- Exercise directions -
Going through the material below, please gather all lines with the word "Window" in them.

- Dataset excerpts -
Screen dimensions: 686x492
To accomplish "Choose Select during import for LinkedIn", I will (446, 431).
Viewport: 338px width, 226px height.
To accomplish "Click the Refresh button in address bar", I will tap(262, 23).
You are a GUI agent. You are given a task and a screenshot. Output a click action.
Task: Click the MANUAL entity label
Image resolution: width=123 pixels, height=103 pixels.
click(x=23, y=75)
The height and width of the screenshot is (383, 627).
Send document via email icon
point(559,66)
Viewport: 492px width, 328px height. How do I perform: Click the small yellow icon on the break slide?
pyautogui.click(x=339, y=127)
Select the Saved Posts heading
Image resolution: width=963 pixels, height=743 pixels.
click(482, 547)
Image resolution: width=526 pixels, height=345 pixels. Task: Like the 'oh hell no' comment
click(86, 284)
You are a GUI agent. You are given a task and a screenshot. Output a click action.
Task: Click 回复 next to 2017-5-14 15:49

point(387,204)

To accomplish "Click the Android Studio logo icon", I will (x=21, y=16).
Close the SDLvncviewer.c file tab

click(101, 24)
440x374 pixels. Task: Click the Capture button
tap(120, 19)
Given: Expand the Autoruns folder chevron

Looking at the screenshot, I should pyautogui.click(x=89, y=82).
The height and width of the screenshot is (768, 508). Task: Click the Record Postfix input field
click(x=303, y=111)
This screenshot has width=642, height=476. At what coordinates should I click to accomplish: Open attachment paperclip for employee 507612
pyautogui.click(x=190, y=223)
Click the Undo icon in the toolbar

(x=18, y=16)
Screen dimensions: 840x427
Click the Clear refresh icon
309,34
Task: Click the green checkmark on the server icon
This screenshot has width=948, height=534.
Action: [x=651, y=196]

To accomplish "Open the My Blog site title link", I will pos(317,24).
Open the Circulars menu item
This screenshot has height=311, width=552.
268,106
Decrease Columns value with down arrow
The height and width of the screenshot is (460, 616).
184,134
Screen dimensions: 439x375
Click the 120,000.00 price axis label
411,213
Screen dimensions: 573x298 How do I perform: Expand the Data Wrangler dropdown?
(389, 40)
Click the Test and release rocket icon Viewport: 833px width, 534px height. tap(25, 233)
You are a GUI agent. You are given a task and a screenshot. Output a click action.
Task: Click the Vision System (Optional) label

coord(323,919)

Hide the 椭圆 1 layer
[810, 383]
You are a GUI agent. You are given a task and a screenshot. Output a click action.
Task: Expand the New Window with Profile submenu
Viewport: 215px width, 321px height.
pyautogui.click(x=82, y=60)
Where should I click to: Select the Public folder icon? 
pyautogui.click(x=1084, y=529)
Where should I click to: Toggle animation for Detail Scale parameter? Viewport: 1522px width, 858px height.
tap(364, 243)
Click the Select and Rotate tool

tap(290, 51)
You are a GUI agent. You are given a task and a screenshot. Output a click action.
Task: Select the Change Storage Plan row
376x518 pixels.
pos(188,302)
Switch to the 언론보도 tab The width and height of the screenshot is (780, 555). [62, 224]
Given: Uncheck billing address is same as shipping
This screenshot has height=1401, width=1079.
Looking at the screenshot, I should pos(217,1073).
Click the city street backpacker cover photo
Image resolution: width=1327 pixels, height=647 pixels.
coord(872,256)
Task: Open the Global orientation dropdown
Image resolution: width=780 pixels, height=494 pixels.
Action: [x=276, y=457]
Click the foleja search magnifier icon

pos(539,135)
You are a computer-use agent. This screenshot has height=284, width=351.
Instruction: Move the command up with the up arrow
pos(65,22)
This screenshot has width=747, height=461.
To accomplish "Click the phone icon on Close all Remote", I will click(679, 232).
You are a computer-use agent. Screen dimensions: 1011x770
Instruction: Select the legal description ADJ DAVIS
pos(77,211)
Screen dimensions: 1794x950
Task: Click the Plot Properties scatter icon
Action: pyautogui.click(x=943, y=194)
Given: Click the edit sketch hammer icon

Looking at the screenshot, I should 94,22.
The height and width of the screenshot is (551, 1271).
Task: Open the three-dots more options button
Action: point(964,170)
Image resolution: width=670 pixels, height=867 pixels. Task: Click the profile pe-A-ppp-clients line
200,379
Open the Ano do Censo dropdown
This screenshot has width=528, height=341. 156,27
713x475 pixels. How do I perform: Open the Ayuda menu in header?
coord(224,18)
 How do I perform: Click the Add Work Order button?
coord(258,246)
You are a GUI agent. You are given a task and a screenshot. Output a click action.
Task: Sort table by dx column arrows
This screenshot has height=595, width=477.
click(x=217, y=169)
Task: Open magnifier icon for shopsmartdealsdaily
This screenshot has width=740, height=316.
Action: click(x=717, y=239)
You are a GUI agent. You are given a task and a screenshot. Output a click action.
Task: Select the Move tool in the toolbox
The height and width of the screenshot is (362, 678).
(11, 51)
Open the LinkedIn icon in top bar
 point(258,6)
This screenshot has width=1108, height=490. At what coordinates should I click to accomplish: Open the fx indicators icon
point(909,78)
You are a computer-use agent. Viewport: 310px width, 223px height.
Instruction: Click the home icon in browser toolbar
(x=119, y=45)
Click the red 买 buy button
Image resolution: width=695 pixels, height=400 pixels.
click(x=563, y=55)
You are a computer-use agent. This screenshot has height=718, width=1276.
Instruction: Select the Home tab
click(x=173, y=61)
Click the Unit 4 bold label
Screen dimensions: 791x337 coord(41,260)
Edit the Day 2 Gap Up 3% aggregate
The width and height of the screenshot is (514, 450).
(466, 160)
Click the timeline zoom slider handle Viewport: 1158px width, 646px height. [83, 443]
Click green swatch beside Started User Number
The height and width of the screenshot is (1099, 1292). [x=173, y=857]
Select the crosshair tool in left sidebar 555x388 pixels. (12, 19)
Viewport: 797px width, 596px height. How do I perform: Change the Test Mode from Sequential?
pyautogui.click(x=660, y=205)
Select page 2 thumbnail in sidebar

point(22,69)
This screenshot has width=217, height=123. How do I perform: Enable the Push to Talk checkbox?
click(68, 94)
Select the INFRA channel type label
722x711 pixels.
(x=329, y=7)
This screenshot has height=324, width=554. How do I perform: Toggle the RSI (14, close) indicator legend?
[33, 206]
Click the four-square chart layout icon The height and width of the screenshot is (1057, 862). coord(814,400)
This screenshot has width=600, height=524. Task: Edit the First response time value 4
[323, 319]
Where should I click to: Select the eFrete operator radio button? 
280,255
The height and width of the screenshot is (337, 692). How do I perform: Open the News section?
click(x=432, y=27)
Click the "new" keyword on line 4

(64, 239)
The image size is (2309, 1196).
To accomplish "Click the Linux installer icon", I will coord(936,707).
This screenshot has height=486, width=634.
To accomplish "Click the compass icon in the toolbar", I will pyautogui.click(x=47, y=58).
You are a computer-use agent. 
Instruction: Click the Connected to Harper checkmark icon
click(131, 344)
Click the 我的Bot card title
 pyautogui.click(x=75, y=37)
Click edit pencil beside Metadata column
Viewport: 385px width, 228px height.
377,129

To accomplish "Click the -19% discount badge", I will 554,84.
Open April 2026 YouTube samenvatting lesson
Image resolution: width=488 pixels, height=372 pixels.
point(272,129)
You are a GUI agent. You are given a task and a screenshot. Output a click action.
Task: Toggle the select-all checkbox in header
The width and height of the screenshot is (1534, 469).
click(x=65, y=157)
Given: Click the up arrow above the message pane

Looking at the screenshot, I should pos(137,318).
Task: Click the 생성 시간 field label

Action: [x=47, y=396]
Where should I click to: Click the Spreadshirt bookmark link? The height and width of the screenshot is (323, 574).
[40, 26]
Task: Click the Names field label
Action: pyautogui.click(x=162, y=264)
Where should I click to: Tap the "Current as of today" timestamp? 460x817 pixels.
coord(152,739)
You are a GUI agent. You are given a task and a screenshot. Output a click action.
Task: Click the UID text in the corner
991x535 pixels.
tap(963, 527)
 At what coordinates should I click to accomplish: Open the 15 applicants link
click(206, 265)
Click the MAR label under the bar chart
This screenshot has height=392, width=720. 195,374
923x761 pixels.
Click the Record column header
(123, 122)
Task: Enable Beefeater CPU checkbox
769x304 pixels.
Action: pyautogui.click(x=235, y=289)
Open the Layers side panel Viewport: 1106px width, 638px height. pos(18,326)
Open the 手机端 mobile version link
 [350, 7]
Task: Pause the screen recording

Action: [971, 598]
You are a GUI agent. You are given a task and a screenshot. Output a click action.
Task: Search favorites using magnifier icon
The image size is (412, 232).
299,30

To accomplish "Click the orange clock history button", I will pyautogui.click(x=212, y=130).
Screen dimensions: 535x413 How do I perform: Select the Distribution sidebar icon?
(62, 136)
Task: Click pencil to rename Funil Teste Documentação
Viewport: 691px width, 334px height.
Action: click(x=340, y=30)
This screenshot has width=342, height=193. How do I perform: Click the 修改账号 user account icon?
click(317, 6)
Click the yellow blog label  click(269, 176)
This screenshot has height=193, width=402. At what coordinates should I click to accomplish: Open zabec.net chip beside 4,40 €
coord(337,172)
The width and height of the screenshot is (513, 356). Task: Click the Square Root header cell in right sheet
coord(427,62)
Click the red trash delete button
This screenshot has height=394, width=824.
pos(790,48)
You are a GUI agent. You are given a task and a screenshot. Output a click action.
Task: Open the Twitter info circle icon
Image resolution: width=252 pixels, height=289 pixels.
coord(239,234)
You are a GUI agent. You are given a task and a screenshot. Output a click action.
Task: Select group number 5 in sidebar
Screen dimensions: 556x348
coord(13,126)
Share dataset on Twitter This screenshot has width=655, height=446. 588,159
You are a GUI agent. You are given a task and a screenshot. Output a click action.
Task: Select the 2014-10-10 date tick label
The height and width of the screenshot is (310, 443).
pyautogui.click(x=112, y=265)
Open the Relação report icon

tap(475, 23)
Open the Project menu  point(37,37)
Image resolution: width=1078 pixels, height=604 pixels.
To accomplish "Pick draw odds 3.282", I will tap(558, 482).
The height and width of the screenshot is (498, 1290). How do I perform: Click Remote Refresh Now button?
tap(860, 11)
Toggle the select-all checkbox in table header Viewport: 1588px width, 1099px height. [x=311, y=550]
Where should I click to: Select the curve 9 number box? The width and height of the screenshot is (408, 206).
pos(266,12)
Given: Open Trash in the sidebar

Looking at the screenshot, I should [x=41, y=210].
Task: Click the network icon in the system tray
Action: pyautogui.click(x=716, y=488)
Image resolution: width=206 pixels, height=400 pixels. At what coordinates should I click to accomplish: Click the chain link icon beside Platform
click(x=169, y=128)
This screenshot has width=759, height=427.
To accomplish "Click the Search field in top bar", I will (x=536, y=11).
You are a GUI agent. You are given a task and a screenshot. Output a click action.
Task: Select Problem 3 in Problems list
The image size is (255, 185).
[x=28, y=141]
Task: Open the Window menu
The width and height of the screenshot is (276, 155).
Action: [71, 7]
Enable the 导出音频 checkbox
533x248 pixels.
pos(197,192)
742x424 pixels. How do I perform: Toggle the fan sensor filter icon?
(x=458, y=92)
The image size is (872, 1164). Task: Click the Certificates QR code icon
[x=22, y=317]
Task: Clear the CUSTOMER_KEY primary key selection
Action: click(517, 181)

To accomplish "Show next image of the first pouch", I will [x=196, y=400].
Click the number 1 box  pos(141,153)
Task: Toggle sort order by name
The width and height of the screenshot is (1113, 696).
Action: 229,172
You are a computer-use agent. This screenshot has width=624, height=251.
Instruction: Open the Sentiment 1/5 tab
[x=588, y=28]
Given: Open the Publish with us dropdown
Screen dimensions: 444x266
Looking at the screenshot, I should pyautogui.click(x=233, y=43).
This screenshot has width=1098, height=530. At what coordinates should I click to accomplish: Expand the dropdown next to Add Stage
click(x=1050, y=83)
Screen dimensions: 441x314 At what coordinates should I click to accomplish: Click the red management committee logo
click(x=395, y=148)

- Exercise response -
Task: Expand the New Window with Profile submenu
Task: Open the Window menu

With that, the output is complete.